Anne Sofie von Otter fait son show au Grand Théâtre de Genève
Anne Sofie von Otter a chanté sur les plus grandes scènes au monde, travaillé avec des artistes légendaires, interprété les plus grands rôles d’opéra et il lui reste une envie de partager son bonheur de la scène et de le communiquer avec le public. Un vœu accompli à nouveau ce soir pour la mezzo-soprano naviguant avec allégresse de Reynaldo Hahn à Barbara en passant par des airs traditionnels suédois et écossais.

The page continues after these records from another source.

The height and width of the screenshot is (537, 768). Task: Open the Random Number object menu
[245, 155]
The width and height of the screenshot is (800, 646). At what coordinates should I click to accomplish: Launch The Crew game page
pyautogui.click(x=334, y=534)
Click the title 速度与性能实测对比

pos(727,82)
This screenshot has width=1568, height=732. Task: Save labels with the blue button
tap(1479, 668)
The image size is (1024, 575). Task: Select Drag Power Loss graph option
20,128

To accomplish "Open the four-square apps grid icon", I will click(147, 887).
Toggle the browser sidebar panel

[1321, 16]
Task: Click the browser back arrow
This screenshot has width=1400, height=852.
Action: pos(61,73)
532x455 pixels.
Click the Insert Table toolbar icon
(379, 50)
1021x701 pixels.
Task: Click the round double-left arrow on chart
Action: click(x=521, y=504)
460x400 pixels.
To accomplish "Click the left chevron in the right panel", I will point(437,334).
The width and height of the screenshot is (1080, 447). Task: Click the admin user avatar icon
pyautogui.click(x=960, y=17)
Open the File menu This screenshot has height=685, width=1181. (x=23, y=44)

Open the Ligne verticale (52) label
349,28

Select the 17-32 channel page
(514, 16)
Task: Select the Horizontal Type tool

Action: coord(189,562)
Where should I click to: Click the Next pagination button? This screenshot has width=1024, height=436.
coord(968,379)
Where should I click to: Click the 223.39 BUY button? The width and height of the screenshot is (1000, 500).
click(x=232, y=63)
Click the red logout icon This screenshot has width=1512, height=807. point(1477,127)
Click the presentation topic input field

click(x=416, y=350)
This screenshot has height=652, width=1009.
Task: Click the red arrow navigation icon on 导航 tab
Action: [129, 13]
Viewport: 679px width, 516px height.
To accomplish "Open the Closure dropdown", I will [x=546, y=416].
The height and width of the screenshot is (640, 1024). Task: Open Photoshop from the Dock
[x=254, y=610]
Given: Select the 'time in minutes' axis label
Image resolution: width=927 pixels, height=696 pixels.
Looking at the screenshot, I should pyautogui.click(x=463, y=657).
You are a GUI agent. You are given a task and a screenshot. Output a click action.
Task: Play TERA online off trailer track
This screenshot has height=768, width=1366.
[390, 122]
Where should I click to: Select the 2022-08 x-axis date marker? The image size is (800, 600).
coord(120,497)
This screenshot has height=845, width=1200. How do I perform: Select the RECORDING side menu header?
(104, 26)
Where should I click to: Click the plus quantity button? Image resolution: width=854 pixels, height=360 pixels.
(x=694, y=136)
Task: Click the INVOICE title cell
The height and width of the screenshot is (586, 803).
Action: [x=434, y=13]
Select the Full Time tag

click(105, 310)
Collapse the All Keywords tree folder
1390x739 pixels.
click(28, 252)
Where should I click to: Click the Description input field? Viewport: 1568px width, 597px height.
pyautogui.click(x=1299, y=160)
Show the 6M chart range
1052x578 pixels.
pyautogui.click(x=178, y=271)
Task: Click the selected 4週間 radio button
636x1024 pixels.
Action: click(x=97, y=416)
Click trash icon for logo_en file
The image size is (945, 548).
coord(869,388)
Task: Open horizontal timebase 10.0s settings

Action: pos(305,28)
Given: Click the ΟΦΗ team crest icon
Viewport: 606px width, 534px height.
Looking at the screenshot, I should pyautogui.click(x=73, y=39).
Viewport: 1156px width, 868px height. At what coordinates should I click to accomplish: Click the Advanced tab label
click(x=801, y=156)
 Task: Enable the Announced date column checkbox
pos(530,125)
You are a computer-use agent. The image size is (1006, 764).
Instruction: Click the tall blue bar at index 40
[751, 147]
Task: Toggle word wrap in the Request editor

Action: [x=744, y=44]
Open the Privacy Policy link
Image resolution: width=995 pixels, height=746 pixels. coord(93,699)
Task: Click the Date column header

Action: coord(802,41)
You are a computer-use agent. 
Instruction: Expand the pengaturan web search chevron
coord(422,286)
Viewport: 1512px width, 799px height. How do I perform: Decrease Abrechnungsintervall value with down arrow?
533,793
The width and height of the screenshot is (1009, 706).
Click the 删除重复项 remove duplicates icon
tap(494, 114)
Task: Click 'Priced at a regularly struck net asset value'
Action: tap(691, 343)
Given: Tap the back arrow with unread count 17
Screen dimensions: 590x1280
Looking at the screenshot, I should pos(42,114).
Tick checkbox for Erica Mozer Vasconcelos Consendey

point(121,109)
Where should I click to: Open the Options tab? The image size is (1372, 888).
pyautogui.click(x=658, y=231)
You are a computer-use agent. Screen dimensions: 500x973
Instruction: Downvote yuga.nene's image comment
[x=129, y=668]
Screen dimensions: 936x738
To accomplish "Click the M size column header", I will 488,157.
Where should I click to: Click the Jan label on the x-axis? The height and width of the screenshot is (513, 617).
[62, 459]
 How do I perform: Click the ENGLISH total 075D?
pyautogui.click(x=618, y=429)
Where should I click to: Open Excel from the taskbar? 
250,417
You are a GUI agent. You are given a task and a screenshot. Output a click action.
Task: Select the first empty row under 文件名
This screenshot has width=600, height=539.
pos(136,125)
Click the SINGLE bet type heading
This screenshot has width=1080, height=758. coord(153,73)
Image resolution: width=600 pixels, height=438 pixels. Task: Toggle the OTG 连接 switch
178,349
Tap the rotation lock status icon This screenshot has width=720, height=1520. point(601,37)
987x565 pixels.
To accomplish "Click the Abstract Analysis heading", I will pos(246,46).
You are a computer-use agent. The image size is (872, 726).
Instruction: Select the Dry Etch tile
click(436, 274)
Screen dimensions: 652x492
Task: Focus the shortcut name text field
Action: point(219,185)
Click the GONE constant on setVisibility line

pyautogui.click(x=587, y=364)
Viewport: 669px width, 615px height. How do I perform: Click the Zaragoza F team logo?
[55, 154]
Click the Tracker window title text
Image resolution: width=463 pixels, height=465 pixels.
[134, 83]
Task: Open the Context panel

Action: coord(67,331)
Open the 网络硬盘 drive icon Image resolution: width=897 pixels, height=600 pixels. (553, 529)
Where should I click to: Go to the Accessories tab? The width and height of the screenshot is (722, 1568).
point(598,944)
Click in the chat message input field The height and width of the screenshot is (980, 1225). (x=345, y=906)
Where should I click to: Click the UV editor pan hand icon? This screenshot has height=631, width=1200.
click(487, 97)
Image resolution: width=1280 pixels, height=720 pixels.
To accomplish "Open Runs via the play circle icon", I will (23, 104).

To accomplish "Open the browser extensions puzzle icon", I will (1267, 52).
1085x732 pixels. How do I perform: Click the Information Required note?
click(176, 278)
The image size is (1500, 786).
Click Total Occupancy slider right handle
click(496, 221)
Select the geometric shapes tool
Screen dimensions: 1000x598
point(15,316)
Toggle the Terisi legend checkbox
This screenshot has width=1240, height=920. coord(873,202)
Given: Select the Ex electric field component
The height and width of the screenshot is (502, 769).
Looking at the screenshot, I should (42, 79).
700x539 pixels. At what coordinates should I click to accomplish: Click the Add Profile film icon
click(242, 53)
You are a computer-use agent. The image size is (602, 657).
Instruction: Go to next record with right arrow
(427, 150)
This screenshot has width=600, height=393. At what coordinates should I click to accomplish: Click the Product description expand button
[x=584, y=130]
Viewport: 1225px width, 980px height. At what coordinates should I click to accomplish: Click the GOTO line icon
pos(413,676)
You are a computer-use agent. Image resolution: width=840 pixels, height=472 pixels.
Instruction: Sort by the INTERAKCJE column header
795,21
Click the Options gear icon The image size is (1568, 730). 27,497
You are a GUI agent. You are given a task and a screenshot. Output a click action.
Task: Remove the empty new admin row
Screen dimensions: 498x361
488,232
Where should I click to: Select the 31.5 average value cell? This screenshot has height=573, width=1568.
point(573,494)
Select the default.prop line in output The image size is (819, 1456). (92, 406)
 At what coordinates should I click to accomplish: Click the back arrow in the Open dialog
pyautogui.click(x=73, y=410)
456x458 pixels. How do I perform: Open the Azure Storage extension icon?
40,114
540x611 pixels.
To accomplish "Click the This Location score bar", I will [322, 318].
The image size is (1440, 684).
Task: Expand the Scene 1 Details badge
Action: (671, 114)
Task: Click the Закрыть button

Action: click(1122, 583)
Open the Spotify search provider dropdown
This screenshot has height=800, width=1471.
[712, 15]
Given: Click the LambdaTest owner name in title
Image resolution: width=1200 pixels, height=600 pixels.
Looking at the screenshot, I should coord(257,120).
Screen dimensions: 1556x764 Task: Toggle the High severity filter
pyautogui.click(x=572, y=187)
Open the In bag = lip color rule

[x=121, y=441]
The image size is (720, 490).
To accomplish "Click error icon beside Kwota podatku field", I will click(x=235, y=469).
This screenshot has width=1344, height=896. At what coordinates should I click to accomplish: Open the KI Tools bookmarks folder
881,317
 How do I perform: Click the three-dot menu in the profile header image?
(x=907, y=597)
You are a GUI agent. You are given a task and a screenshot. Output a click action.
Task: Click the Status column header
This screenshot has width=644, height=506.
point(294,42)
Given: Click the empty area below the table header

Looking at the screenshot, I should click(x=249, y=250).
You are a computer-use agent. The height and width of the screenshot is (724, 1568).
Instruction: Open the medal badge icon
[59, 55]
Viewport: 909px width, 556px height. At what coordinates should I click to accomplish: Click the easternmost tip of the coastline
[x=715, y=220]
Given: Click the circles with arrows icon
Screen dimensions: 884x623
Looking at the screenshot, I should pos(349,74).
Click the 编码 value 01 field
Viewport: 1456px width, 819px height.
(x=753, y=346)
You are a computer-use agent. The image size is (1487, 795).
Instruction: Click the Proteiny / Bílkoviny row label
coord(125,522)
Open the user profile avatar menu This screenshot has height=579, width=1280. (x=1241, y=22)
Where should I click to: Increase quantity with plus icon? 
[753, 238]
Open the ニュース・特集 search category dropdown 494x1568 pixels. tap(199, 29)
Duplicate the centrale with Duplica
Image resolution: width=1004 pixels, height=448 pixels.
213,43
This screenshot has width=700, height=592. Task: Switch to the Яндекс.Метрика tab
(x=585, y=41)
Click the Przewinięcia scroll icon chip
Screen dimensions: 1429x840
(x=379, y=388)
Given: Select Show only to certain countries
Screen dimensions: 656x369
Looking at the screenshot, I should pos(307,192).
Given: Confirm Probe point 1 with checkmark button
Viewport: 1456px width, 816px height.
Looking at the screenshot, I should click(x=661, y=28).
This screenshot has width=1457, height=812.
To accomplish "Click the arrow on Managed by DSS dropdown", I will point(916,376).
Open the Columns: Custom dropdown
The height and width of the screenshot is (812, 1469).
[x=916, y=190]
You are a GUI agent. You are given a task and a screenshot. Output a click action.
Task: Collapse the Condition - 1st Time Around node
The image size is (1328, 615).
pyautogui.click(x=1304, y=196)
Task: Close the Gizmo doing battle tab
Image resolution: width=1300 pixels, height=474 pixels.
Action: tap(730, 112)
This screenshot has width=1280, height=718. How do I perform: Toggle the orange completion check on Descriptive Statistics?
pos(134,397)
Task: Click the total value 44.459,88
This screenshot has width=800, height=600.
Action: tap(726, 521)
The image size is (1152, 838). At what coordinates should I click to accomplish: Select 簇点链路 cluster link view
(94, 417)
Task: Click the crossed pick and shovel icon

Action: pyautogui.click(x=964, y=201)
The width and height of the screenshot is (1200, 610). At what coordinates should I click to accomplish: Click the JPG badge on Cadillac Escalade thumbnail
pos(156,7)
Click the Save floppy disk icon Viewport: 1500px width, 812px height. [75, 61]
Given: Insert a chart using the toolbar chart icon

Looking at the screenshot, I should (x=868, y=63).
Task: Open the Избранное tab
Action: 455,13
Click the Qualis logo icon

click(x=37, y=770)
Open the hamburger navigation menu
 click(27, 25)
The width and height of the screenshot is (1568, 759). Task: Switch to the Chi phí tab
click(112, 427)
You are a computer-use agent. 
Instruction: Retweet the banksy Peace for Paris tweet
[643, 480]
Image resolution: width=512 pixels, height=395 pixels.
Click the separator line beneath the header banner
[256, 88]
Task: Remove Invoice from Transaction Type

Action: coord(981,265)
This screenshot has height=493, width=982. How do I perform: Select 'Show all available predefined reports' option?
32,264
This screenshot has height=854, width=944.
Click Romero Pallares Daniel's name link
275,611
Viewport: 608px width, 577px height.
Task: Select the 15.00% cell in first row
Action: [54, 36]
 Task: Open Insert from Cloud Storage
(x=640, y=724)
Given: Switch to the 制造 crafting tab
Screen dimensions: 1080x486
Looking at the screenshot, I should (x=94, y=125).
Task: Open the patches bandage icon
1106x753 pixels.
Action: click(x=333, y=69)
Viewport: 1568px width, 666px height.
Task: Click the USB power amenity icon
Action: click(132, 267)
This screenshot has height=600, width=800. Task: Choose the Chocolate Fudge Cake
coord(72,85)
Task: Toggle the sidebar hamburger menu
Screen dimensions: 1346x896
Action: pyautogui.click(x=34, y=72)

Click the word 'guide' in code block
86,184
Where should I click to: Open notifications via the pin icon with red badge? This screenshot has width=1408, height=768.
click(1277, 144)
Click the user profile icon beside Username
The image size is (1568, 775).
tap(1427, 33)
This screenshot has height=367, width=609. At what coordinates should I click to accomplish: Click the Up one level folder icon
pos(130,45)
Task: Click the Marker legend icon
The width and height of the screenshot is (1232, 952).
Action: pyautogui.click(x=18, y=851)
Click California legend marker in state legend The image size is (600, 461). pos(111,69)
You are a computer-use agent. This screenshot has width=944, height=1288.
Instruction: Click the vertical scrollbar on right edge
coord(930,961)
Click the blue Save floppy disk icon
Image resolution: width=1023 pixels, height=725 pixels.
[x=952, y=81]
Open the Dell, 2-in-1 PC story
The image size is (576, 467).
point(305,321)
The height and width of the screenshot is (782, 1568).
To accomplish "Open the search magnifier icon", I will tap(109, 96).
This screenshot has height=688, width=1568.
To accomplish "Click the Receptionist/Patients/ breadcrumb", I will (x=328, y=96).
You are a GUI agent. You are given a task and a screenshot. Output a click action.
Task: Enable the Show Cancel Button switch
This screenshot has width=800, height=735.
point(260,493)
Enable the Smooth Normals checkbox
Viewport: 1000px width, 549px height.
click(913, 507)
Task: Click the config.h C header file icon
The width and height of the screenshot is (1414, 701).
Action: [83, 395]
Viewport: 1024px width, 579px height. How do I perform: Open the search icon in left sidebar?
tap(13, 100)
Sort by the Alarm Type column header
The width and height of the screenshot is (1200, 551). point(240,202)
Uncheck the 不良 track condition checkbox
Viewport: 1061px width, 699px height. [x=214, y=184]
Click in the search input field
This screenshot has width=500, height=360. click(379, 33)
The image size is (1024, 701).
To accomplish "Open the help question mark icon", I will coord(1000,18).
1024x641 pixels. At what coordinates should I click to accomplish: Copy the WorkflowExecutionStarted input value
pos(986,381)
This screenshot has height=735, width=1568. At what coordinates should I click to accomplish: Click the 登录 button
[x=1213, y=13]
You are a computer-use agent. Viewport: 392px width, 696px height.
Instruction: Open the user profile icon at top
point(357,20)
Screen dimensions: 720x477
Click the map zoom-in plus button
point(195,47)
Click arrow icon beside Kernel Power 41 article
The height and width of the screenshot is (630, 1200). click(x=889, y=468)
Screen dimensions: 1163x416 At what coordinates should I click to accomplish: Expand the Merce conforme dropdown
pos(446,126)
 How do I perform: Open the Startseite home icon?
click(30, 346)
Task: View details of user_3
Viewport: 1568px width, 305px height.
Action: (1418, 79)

Le concert s’ouvre par la mélodie française de la fin du XIXème siècle et du début du XXème siècle : “Puisque j’ai mis ma lèvre” de Reynaldo Hahn suivi de “L’Anneau d’argent” et “Ma première Lettre” de Cécile Chaminade, avant Verlaine mis en musique par le méconnu Charles Martin Loeffler dans sa Sérénade pour voix, alto et piano et Baudelaire dans la partition découverte en 2001, “Les soirs illuminés par l’ardeur du Charbon” de Claude Debussy, sous les doigts délicats du pianiste Christoph Berner, remplaçant Bengt Forsberg. Enfin, en cette première partie, “La mort des amants” de Baudelaire mis en musique par Jean Musy et récité au micro par Anne Sofie von Otter sur les arpèges épurés du guitariste Fabian Fredriksson offre un moment poétique suspendu (micro qu’elle gardera pour la dernière partie du programme, “Douce France” dédiée à la chanson française). Après l’entracte, la chanteuse revêt des baskets roses vives pour entonner des airs traditionnels écossais puis une reprise de Benny Andersson (un des fondateurs du groupe ABBA) : la mezzo-soprano fredonne, chante, tape du pied et danse au rythme de l’accordéon populaire de Bengan Janson.
La chanteuse au timbre cristallin chante avec élégance et clarté. La qualité de ses voyelles fait entendre un français d’un grand raffinement dont l'auditoire savoure le parfum sonore de chaque mot. Si, à 68 ans, la voix a perdu de sa puissance avec des médiums un peu ternis, les aigus n’ont pas pris une ride.
Le concert fait aussi la part belle à des œuvres purement instrumentales. Deux œuvres de Sibelius de petit format (Valse et Rondino) sont interprétées avec malice ponctuée de silences poignants par la violoniste suédoise Malin Broman et le pianiste autrichien Christoph Berner qui s’intègre parfaitement au groupe suédois. Dans les mélodies, il dépose un tapis sonore et rythmique à l’écoute de la chanteuse. Tous ses silences, ses respirations et ses rubatos (souplesses de tempo) organiques soutiennent et se mettent au service de la voix d’Anne Sofie von Otter. En chanson, il trouve la sonorité juste et en musique jazzy, il fait résonner le piano comme une contrebasse ou un brass band.
Conteuse, “la” von Otter appelle tour à tour sur scène avec une joie communicative les musiciens. La salle est éclairée pendant toute la durée du concert afin de maintenir un lien direct avec le public. Même au micro, pour chanter Camille, Barbara, Moustaki, Léo Ferré (où l’arrangement est toutefois trop fourni) devant un public peu habitué à ce type de concert dans un haut lieu de la musique classique, l’âme populaire de ces mélodies fait le fil rouge et le succès de cette soirée : les musiciens sont acclamés et donnent trois bis. Comme un témoignage d’une carrière à la longévité remarquée, la mezzo-soprano continue de chanter “La chansonnette” d’Yves Montand tout en quittant la scène.
C’est un triomphe pour la grande artiste Anne Sofie von Otter et son pari de réunir sur un même programme chanson populaire et musique classique.